I was woken by howling below my bedroom window, instantly transporting me from fully asleep to fully awake. All senses primed, the realisation soon came that this was not a wolf, but a Malamute, the husky-like dog owned by my hosts, and one which was used for tracking wolves in the winter. It seemed to prefer this ancestral form of communication to barking!
This summer I had the chance to take a fascinating train journey to wild and mysterious Transylvania, in central Romania. Tales of Dracula may spring to mind, but I was far more intrigued by the true stories I’d heard of its wild forests, teeming with wildlife. With over half of Europe’s brown bears, and over a third of its lynx and wolves, Romania was calling!
I had lots of questions: What is it like to walk through healthy European forests, complete with their predators and other large mammals? What is it like for people living alongside them, and how are these affected? What might be the real issues we would have to tackle if we consider restoring missing wildlife in Scotland? After a three-day train journey, I arrived at my destination in Piatra Craiului National Park in the Carpathians. A beautiful landscape of jagged limestone peaks, beech, spruce and fir forests and a farming system that has changed little in centuries.
Our local guide had an in-depth knowledge of the wildlife, and particularly the large carnivores, in the area, and we were treated to glimpses of a fantastic array of animals (including a bear and a boar!), plants and other life (he also patiently, and expertly responded to my barrage of questions!). After a steep walk through the forest one day, we emerged at a shepherds’ camp - one of many scattered through the alpine meadows in these forests. The sheep are guarded by fierce dogs, which protect them from wolves and bears. It seems that while these predators occasionally kill livestock, I encountered a surprising amount of tolerance towards them.
It got me thinking that while I personally that feel wolves and bears should return in the future, we would need to do a lot of work on methods of livestock protection and compensation to make sure that farmers’ livelihoods are not adversely affected. Wolves pose no real threat to humans, but bears can attack if provoked (as rare as these attacks are), and we would need to learn how to avoid conflicts with this magnificent creature. So time and public education (as well as space) are essential.
During my stay I was also taken to see a very successful beaver re-introduction project, which left me in no doubt that their return to Scotland is long overdue. But what about lynx? The question burned in my mind. This beautiful and elusive cat is no threat to humans, and in the area I visited, caused virtually no problems for livestock, partly because of the guard dogs. In fact my guide told me that these cats are so secretive that some shepherds weren’t even aware that they existed in the forests they’d worked among all their lives! Experts believe that in Scotland there is already enough prey and habitat for lynx, and that because sheep live out on open ground, and lynx would stay very much within woodland, there would be very little conflict. So maybe lynx could be with us again sooner rather than later!
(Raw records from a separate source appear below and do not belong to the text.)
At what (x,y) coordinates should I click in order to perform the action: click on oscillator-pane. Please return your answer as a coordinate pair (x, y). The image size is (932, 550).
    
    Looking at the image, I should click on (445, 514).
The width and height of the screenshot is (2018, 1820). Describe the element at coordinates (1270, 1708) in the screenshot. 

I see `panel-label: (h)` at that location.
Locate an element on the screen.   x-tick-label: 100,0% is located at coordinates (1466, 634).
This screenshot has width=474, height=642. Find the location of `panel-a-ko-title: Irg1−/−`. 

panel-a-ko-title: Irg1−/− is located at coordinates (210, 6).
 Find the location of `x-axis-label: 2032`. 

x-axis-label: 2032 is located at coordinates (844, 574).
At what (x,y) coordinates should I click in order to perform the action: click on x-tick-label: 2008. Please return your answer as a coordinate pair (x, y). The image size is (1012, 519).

It was awe-inspiring to look over vast areas of forest, knowing that somewhere these animals were living their lives. While the large predators, as well as beaver and wild boar are very secretive, there was plenty of tantalising evidence of their presence in the forest: fresh footprints of huge red deer, fresh wolf scat filled with fur, the territorial scratchings of a bear, high up a tree trunk . . . all this and more told of the presence of other, wilder forms of life.